(Beginning of SUPPLIED DATA)

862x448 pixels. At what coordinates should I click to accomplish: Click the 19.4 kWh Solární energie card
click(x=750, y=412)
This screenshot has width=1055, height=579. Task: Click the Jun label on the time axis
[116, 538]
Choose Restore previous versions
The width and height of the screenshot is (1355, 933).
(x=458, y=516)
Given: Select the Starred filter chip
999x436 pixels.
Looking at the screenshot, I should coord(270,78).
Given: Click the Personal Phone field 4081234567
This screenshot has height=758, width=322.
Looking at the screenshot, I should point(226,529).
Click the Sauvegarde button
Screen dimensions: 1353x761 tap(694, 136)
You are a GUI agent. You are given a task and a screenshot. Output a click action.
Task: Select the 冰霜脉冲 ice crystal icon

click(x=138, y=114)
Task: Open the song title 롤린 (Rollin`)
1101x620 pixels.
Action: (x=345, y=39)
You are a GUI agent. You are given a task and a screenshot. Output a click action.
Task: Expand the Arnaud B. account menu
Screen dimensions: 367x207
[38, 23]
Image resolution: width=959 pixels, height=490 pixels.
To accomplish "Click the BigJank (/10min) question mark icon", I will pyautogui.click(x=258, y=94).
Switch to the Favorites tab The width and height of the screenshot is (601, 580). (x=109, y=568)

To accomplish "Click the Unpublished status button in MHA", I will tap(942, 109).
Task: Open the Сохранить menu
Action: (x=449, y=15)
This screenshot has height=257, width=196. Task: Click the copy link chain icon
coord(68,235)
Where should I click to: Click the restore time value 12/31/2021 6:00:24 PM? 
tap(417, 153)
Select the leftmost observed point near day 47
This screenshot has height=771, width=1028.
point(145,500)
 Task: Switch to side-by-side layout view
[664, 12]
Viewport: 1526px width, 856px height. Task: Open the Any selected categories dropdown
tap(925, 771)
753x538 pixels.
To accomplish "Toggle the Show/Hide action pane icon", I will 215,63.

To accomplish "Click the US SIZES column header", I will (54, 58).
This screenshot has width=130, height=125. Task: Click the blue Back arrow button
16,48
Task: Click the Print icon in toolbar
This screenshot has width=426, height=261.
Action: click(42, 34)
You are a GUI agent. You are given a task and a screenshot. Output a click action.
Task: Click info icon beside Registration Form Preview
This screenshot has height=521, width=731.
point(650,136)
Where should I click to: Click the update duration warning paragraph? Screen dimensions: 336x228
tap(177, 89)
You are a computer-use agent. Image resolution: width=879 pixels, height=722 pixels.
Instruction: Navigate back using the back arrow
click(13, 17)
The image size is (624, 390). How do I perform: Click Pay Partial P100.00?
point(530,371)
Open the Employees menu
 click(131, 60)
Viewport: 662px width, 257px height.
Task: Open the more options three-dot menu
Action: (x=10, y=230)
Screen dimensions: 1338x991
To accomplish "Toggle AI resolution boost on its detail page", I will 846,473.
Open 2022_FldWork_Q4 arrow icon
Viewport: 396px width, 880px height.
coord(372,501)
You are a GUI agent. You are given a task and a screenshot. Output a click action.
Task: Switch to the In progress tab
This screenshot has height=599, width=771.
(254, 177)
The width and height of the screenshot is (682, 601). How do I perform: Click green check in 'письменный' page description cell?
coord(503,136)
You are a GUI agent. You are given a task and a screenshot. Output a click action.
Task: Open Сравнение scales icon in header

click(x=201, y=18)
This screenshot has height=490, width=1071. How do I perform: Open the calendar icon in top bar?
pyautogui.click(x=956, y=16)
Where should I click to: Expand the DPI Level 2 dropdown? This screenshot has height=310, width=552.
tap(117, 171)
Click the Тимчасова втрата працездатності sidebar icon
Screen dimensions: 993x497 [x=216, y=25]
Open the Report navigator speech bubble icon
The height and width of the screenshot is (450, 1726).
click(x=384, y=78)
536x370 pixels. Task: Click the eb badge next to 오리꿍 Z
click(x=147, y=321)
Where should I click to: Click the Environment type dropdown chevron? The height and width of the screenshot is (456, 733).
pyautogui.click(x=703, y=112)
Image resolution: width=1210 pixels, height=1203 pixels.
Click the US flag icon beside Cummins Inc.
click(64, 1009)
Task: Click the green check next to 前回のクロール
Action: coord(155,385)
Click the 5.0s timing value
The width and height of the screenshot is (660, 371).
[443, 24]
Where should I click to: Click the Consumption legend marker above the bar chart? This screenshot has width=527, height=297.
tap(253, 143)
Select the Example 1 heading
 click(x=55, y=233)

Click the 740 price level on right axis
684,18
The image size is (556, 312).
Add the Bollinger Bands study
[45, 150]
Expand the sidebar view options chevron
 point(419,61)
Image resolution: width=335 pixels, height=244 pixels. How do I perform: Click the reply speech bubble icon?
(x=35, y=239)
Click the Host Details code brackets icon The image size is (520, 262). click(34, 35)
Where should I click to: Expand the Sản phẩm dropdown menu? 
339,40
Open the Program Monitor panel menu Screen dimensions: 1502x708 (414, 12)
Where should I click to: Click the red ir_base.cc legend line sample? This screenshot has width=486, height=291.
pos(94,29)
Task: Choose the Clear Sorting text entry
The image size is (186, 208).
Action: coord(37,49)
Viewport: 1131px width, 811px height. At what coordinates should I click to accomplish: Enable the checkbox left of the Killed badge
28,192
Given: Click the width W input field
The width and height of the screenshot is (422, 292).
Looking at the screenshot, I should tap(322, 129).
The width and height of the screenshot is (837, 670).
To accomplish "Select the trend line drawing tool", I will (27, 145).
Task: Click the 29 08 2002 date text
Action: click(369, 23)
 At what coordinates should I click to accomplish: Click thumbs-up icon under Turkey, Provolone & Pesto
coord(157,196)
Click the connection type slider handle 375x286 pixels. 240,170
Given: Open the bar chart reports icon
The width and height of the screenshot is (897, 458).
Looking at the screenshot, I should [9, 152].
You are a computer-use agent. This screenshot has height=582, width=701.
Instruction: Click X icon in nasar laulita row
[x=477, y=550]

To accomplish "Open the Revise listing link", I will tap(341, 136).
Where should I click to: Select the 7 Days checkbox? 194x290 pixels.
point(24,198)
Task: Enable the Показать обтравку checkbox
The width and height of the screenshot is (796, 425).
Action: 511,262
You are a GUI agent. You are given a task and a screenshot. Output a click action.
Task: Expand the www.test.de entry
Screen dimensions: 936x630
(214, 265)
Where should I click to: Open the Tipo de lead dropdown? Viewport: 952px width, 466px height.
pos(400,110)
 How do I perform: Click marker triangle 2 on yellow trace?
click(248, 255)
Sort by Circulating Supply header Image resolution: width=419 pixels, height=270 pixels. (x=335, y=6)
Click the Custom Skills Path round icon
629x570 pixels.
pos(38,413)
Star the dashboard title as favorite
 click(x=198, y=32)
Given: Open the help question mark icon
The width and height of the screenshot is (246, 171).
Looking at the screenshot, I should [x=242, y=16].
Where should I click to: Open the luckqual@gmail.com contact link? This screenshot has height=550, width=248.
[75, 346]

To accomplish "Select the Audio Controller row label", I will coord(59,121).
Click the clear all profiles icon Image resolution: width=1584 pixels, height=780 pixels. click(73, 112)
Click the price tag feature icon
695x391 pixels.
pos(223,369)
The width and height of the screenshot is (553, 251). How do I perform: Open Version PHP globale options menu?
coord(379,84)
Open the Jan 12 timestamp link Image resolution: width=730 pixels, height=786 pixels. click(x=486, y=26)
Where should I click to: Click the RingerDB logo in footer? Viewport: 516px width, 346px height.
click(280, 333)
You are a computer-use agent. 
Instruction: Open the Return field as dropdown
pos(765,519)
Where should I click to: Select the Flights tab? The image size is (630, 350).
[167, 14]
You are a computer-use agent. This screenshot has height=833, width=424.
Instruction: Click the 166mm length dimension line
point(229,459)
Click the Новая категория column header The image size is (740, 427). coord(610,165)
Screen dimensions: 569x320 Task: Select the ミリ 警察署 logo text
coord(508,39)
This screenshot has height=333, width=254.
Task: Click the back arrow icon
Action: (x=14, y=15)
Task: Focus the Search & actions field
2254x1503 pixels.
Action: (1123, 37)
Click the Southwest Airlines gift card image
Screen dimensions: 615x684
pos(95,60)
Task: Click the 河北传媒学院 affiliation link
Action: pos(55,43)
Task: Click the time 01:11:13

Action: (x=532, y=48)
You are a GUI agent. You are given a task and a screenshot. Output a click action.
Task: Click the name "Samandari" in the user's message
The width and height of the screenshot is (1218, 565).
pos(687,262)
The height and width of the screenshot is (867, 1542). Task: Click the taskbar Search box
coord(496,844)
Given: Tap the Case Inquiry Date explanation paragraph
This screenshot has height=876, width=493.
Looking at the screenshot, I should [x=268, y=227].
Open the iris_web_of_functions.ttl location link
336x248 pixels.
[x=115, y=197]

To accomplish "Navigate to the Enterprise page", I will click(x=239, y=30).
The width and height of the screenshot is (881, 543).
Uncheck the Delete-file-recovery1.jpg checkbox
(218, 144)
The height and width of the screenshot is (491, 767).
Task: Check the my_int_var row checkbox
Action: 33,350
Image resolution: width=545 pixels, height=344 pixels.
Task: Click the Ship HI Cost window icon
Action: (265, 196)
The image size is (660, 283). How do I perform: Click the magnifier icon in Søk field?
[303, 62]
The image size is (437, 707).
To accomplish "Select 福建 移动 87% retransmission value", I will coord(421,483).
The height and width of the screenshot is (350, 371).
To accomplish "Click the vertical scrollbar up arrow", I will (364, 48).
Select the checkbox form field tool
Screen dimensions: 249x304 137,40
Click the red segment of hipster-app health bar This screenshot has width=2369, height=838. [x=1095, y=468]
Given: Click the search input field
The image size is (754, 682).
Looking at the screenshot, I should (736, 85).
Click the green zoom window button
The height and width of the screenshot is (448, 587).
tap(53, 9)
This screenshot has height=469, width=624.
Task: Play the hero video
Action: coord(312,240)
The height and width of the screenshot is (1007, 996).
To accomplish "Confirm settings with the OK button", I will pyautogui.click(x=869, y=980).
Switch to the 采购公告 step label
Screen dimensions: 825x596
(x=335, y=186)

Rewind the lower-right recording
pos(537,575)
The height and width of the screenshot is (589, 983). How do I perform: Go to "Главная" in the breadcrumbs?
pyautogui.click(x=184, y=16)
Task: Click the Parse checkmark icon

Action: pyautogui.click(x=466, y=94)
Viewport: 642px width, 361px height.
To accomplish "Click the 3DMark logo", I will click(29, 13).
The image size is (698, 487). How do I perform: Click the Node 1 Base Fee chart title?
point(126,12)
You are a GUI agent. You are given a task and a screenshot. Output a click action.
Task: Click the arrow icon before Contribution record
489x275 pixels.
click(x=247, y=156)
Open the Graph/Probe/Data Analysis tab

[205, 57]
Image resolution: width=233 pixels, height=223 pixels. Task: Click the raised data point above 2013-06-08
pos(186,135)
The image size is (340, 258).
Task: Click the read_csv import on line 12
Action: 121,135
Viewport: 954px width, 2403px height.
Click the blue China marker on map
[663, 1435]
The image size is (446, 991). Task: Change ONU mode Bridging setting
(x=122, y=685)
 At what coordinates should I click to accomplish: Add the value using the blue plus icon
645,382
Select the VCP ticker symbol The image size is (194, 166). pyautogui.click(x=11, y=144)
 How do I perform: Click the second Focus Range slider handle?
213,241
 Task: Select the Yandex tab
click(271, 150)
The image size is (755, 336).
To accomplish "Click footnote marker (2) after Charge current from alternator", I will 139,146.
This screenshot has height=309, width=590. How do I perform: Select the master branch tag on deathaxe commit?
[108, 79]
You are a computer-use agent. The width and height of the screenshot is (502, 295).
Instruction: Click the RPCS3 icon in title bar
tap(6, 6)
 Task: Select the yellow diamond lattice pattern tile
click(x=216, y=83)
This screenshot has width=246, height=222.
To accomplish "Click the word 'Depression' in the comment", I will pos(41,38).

(End of SUPPLIED DATA)

## WHAT IS REQUIRED:
Using the data above, return each line that includes the word "column".

## PROBLEM SOLUTION:
To accomplish "Click the US SIZES column header", I will (54, 58).
Click the Новая категория column header The image size is (740, 427). coord(610,165)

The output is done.